» **Data to use**:
◇ ◇ ◇ ◇

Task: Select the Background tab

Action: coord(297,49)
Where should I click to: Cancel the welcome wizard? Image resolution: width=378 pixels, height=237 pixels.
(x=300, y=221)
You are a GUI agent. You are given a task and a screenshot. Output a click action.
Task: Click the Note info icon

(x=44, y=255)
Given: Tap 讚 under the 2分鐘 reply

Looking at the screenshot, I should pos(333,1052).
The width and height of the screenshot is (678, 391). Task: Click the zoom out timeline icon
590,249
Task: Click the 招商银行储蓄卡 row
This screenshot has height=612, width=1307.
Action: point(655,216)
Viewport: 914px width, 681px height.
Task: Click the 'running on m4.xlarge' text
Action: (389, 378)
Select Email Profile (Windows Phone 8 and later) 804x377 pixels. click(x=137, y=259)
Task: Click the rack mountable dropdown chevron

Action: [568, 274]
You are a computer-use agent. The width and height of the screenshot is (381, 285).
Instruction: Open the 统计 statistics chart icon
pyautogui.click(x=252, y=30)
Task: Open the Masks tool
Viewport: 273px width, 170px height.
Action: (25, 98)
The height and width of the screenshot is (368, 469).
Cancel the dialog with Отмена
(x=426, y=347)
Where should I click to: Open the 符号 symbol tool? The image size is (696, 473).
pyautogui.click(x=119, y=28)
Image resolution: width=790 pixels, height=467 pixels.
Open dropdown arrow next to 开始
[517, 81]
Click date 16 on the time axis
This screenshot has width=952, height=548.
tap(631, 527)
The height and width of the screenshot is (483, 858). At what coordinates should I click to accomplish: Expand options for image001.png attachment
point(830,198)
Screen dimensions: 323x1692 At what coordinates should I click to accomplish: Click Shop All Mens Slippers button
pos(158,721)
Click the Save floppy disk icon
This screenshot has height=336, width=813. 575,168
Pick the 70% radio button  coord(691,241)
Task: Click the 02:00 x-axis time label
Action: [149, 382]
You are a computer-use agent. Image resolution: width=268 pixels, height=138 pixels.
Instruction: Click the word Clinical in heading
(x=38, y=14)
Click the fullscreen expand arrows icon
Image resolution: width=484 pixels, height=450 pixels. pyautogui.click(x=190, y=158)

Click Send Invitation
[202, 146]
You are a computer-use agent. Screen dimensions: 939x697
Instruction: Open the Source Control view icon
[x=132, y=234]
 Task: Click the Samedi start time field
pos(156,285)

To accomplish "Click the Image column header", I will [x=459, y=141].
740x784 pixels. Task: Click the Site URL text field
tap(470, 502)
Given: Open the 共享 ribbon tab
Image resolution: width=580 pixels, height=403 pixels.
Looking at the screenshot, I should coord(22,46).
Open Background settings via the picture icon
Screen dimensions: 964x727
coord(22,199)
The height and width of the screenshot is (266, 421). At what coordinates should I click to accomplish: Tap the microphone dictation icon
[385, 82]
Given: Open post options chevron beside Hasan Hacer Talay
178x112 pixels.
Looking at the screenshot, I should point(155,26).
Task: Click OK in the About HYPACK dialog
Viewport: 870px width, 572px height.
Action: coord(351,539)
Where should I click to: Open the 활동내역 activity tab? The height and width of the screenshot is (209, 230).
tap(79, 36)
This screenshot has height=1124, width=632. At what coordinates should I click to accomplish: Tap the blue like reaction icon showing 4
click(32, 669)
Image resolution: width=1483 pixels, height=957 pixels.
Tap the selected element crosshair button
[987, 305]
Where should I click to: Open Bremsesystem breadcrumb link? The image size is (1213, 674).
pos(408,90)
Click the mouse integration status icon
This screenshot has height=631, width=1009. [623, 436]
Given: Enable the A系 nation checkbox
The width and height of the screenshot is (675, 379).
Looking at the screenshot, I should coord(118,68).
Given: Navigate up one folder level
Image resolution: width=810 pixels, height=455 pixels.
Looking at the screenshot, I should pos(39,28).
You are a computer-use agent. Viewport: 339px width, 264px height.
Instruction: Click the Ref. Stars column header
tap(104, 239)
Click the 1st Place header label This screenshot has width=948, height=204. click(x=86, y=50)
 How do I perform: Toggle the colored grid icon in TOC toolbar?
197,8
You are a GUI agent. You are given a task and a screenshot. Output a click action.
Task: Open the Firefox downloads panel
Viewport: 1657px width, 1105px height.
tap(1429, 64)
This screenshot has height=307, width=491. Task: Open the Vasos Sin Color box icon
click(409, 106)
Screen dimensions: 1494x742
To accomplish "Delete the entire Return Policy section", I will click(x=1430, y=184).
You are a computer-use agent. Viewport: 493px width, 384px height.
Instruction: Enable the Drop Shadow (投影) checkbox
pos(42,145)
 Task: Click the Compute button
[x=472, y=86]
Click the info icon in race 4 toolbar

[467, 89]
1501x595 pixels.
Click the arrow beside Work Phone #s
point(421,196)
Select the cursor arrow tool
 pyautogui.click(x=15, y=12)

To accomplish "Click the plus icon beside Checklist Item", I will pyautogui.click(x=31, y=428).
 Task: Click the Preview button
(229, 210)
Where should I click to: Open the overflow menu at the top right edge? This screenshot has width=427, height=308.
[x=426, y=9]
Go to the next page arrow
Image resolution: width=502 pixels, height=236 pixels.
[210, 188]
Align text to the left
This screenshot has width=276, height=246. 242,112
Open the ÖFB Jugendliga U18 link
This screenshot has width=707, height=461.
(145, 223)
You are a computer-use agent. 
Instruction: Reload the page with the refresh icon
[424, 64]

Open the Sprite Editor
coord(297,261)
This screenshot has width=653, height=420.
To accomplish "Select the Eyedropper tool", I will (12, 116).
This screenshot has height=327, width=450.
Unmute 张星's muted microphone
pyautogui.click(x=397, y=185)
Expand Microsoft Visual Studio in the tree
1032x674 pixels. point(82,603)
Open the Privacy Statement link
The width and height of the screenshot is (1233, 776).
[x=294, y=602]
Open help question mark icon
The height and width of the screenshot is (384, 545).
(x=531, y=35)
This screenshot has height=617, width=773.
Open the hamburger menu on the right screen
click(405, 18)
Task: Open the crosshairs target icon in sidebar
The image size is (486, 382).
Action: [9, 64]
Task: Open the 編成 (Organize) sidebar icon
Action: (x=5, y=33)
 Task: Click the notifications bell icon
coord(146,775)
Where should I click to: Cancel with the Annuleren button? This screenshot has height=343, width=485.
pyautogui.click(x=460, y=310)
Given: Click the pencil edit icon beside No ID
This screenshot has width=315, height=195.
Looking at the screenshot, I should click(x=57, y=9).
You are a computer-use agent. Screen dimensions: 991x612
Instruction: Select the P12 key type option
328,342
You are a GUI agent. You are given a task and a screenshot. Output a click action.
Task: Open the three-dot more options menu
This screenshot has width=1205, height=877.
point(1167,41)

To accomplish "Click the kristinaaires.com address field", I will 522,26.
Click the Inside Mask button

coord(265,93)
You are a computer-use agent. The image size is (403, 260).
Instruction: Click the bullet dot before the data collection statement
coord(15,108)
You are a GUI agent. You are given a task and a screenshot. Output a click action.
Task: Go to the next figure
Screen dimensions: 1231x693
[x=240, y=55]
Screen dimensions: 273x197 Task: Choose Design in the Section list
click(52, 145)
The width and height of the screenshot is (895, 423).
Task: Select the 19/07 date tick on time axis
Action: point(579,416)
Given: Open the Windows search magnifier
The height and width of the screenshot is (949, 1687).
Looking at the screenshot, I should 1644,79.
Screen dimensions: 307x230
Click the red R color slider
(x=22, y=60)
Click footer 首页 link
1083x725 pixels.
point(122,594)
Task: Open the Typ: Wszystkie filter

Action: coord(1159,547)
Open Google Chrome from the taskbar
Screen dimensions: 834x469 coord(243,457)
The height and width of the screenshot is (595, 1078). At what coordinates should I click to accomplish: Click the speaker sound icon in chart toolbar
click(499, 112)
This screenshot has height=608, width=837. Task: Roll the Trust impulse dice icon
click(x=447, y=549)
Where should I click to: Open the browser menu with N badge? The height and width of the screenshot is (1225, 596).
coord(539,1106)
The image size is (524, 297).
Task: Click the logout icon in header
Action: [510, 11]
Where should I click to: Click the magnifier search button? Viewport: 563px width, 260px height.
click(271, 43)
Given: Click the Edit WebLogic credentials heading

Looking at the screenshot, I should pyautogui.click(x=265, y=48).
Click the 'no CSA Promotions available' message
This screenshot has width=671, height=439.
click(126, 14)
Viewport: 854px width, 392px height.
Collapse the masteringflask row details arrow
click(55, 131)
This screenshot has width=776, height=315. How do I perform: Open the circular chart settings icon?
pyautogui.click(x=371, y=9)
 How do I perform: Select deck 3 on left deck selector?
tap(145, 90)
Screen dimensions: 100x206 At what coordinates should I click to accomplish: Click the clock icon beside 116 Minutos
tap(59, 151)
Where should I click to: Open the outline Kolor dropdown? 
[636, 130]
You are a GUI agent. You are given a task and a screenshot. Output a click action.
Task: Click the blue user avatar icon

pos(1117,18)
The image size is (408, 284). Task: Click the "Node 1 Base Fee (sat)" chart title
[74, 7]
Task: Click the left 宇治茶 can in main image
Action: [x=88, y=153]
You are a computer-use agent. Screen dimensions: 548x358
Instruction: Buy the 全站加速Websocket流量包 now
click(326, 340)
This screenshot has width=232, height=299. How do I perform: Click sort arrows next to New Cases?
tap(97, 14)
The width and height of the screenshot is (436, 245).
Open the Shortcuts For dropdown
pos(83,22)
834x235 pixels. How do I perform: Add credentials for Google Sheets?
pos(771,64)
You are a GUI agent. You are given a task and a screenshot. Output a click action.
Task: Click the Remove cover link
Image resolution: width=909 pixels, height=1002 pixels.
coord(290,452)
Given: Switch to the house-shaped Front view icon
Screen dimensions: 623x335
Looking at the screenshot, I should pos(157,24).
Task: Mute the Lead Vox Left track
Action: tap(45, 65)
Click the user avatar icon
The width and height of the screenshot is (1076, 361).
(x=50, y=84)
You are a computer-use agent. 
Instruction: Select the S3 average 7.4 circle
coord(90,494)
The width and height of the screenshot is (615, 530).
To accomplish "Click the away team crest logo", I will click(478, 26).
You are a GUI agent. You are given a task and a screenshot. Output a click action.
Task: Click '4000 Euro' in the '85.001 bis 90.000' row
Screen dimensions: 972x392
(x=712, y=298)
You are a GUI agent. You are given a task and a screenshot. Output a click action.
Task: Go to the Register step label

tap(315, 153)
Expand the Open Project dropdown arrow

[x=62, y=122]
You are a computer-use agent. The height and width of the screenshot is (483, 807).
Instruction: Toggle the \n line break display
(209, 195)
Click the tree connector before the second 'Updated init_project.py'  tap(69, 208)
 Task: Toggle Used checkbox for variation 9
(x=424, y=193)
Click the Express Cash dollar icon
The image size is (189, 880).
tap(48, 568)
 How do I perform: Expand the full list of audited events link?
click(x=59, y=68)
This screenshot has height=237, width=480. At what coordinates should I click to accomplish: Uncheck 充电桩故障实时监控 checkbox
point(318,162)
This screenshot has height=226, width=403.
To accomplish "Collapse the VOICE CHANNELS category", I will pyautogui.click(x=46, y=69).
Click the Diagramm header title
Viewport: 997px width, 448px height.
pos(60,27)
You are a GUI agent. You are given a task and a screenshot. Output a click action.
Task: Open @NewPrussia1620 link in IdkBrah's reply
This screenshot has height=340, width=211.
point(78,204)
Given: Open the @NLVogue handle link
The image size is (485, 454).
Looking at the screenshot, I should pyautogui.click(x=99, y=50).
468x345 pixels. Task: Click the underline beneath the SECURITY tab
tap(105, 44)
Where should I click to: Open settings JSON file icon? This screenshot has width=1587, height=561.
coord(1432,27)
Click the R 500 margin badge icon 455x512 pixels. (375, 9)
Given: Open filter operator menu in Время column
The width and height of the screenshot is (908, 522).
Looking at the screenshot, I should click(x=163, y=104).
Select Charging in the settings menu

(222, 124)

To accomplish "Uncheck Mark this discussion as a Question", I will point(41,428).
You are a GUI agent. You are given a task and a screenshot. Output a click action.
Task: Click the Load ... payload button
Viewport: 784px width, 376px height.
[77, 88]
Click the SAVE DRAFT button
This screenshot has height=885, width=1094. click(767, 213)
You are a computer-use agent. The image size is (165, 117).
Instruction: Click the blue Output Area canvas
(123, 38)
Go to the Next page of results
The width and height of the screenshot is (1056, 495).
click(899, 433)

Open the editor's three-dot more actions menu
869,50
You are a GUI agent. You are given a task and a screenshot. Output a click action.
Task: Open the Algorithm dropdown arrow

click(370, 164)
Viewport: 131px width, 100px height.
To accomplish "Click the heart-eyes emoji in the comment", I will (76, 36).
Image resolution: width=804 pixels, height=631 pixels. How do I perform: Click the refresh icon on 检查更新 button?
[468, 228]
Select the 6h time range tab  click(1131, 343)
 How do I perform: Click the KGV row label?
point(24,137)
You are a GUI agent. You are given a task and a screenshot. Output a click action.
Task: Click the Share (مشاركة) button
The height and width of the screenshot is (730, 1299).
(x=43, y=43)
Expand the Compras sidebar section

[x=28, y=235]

◇ ◇ ◇ ◇

» **Requirement**:
Write out the items above word for word, from the line that contains "Task: Open the crosshairs" through the line that contains "coord(146,775)".

» **Task response**:
Task: Open the crosshairs target icon in sidebar
The image size is (486, 382).
Action: [9, 64]
Task: Open the 編成 (Organize) sidebar icon
Action: (x=5, y=33)
 Task: Click the notifications bell icon
coord(146,775)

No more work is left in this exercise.